Terraform for Disaster Recovery
Introduction
Disaster Recovery (DR) is a critical aspect of any organization's infrastructure strategy. It involves planning and implementing systems that can quickly recover from catastrophic failures, whether caused by natural disasters, human errors, or cyber attacks. In this guide, we'll explore how Terraform can be leveraged to implement effective disaster recovery strategies across your infrastructure.
Terraform's infrastructure-as-code approach provides several advantages for disaster recovery:
- Consistency: Define infrastructure once, deploy it anywhere
- Repeatability: Reliable recreation of environments
- Version Control: Track changes and roll back when needed
- Automation: Reduce recovery time through automated processes
- Multi-cloud Support: Implement DR strategies across different cloud providers
Understanding Disaster Recovery Concepts
Before diving into Terraform implementations, let's understand key disaster recovery metrics:
Recovery Time Objective (RTO)
RTO defines the maximum acceptable time to restore a service after a disaster. For example, a critical payment system might have an RTO of 4 hours, while a marketing website might have an RTO of 24 hours.
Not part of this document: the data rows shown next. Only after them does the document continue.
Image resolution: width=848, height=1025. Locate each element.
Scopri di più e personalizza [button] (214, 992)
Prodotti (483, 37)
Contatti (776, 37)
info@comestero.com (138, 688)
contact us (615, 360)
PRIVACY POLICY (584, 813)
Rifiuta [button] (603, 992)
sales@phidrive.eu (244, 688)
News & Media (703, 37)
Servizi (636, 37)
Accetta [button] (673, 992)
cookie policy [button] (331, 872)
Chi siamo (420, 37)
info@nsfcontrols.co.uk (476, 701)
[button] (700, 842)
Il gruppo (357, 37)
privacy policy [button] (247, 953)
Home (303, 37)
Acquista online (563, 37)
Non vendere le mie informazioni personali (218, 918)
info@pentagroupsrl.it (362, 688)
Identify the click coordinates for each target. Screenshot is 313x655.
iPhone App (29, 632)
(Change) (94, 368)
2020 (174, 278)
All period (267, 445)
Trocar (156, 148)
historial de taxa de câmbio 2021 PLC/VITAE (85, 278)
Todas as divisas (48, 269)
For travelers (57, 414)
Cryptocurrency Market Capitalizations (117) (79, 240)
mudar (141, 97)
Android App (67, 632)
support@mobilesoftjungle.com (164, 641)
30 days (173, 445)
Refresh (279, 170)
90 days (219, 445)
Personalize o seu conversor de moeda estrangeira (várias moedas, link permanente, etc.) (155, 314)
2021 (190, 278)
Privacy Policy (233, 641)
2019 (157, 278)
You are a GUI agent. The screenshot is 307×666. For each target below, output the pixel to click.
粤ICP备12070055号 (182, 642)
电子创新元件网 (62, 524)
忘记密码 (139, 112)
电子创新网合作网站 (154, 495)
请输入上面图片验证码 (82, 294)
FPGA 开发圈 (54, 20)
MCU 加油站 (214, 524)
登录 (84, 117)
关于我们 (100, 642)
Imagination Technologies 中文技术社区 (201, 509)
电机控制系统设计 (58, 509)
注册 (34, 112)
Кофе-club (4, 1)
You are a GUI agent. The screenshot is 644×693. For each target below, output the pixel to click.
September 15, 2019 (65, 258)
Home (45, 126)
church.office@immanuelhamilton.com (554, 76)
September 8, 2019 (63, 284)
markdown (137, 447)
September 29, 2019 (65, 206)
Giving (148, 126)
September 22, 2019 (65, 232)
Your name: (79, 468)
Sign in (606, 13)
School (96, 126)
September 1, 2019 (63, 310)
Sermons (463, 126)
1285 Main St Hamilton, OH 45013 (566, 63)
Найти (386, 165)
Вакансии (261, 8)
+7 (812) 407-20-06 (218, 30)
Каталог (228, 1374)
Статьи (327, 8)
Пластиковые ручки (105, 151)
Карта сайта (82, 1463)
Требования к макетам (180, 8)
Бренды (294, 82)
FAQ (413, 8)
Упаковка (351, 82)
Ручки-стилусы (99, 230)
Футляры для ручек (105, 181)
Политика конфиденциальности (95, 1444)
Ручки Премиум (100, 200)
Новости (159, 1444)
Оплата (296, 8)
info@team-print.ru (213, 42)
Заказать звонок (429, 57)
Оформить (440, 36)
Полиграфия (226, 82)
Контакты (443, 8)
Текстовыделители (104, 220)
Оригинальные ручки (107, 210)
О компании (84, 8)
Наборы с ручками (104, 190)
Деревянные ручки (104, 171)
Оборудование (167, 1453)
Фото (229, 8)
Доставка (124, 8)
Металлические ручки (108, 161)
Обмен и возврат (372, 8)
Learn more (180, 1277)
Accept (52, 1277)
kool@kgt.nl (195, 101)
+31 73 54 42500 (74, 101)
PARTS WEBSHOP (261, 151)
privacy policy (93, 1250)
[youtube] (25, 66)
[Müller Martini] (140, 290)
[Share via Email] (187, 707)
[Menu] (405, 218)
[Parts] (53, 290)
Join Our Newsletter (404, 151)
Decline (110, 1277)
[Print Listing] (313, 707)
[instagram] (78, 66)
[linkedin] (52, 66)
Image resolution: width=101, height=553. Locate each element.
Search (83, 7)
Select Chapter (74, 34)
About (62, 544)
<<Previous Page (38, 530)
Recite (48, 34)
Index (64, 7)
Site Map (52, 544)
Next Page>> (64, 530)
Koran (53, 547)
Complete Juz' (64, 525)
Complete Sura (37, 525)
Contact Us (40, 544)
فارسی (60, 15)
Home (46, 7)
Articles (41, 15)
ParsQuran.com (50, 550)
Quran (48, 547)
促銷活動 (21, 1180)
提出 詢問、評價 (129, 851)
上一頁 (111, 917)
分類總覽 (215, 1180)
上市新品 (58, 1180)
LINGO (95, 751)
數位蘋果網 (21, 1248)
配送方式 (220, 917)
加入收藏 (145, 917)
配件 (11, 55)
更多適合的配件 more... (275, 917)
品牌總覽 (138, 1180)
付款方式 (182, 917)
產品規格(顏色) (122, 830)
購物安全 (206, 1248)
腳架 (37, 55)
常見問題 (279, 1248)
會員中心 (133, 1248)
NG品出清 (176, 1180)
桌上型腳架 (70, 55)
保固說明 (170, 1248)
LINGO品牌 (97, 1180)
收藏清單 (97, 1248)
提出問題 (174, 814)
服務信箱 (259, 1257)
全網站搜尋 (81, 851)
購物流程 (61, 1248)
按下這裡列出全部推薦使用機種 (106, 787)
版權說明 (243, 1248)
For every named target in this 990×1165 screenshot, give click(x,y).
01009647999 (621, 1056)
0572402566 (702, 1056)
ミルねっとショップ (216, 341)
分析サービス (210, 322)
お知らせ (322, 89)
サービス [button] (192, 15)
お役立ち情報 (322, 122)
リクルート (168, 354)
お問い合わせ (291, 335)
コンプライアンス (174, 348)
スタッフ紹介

Recovery Point Objective (RPO)
RPO defines the maximum acceptable data loss measured in time. For example, an RPO of 1 hour means you can lose up to 1 hour of data during a disaster.
Disaster Recovery Strategies
Terraform can help implement various DR strategies:
1. Backup and Restore
The simplest DR strategy involves regular backups that can be restored when needed. While this approach has higher RPO/RTO values, it's cost-effective for non-critical systems.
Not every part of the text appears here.